◆ Text segment
Posted in bakhoor, Desert culture, Incense, Orthodox Christianity, Perfume Reviews, religion with tags , , , , , , , , , on September 3, 2008 by blackincense

Apparently, some scientists with too much time on their hands have discovered that mice love frankincense.  In their study, mice showed significant decreased anxiety and a general tendency toward uplifted spirits.  I am certainly not an expert on the emotional range or psychological states of mice, but I can tell you that none of this is news to anyone except scientists.

Original newstory:

http://www.kansascity.com/238/story/773432.html

Frankincense has always been a precious gift to humanity from God.  It’s anti-septic qualities as well as it’s effect on human emotions and human pain, has been well documented throughout history.  It has often been speculated that the Magi brought frankincense and myrrh to the Christ child in order to purify the area.  He was, after all, born in a stable, and one can only imagine the germ population that surrounded both Child and Mother.  Naturally, this would not affect Him, and by extension, His mother, but of course the Magi could not have realized that at the time.

(Dataset entries)
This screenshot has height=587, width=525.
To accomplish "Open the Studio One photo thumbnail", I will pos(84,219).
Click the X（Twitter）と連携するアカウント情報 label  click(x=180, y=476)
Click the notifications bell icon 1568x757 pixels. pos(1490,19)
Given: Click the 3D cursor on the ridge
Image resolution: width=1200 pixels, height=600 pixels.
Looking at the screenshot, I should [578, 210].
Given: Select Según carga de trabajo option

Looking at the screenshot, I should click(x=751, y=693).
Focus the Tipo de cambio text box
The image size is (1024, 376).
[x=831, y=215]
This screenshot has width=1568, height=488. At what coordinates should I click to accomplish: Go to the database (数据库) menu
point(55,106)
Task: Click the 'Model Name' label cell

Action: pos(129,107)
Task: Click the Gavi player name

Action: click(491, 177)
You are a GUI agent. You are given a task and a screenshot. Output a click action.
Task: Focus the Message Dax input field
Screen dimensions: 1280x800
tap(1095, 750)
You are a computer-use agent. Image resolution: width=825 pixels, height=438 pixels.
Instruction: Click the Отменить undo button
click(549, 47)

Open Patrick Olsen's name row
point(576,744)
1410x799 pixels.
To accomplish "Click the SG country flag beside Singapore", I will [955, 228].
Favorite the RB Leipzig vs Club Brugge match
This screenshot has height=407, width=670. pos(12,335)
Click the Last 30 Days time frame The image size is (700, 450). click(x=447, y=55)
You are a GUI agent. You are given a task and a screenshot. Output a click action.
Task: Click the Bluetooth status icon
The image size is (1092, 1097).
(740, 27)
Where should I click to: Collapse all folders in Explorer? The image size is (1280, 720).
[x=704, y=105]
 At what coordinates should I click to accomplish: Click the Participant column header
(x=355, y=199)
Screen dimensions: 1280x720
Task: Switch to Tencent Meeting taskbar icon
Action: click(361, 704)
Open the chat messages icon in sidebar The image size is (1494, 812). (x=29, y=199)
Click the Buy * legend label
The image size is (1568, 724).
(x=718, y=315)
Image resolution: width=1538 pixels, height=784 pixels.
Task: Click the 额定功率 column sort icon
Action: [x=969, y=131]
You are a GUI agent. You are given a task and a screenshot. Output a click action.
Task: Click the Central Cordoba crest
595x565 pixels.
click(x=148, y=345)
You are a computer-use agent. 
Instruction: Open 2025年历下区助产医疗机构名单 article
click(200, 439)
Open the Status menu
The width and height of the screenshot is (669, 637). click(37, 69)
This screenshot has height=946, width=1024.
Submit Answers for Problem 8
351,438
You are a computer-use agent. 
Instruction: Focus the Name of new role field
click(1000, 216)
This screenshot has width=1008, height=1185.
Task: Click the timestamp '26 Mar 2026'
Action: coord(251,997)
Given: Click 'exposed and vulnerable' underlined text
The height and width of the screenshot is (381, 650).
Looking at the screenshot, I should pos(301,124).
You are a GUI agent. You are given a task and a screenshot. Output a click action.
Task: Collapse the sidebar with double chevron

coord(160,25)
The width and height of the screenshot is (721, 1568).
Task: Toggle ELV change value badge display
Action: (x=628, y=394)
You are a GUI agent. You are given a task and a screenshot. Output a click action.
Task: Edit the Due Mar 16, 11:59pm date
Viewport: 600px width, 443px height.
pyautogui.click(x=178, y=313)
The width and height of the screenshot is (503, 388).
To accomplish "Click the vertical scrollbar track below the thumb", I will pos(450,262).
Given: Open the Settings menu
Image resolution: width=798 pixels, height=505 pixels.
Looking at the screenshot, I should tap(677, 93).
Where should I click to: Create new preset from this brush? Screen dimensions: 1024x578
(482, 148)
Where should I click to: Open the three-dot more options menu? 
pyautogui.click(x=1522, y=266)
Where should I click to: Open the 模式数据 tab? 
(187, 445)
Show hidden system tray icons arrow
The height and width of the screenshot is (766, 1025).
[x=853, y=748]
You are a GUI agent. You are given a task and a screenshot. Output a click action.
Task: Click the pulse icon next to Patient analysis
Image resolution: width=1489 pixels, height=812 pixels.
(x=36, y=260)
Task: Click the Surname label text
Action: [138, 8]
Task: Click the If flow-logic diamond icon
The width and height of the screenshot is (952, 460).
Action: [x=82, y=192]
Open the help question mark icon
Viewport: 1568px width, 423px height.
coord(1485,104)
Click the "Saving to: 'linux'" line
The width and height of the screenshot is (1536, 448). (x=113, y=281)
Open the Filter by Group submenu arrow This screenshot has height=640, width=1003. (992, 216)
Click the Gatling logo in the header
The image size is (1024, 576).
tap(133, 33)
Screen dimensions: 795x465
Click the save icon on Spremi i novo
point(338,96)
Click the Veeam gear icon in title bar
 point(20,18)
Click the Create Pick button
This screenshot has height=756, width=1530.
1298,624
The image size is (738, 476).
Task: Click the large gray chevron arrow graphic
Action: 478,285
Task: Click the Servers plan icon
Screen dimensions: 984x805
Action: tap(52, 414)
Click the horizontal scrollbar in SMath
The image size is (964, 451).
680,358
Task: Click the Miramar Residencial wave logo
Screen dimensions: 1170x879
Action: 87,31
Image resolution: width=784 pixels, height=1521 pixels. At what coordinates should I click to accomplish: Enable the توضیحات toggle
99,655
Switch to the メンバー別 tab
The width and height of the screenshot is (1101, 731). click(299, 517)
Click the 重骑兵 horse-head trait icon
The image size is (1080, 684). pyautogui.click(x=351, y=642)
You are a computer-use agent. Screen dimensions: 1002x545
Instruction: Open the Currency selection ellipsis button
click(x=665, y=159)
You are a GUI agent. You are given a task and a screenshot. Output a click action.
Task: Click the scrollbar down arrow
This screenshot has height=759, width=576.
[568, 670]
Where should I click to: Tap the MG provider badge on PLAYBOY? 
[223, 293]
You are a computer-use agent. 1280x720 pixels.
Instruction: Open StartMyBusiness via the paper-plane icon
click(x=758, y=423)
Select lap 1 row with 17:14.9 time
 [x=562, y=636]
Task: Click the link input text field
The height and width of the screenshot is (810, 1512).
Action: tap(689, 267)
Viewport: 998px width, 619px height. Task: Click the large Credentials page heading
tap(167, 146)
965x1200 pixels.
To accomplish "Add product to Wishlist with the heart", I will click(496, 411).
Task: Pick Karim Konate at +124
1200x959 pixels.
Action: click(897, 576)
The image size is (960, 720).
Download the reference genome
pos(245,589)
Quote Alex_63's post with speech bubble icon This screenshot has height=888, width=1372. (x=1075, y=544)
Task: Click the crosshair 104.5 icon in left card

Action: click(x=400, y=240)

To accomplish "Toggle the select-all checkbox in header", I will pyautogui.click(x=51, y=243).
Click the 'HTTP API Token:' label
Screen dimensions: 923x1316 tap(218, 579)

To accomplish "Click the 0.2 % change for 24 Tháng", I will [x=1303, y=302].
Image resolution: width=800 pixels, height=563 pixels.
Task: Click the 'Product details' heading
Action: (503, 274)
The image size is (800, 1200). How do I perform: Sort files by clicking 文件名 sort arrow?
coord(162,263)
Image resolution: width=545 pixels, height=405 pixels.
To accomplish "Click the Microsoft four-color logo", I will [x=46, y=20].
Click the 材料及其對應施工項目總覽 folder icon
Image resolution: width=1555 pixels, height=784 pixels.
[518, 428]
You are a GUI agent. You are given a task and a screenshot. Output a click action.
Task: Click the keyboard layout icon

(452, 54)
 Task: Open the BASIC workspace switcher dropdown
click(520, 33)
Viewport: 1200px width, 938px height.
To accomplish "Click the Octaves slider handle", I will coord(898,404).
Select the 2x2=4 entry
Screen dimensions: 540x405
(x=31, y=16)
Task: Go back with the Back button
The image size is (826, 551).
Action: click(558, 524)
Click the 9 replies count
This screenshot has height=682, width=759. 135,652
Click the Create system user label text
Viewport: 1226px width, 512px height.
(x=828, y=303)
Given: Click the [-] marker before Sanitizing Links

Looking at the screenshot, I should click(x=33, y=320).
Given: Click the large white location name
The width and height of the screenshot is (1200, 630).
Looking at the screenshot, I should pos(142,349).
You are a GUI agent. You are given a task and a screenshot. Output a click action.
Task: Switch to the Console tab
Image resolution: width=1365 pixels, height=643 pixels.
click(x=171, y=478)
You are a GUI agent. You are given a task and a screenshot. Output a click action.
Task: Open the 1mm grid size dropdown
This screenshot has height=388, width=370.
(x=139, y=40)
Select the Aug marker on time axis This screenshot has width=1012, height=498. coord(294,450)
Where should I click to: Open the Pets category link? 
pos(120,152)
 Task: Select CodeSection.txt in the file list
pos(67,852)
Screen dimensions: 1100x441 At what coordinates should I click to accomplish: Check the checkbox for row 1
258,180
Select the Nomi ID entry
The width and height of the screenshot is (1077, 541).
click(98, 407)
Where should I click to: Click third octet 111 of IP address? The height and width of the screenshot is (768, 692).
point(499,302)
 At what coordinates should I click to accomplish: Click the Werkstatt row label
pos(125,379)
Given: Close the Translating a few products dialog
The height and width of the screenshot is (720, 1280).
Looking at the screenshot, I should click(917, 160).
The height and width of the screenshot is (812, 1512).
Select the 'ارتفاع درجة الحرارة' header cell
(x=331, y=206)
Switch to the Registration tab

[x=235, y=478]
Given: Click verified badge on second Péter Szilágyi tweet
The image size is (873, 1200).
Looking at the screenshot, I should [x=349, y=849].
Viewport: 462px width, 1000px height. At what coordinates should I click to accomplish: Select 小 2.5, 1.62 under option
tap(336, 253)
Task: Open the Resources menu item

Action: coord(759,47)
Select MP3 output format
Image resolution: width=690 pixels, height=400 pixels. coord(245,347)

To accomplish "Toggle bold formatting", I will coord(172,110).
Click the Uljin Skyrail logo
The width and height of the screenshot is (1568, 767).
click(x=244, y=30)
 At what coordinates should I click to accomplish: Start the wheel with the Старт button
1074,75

◆ Your instructions
Continue the frankincense blog post from its final sentence.

◆ Written answer
In other parts of the world, where people are less addicted to the notions of “sweet”, frankincense and myrrh are used as chewing gum.  Not only does it clean teeth and gums, but it helps to prevent gum disease.  Myrrh, especially, is used for its anti-bacterial quality on wounds, cuts, and infections in general.

Does this mean that we should stop using anti-biotics or anti-depressants, etc.?  Not at all.  But I hope that when we burn frankincense and myrrh, we remember the One who gave it to us and rejoice in His kingly gift to us.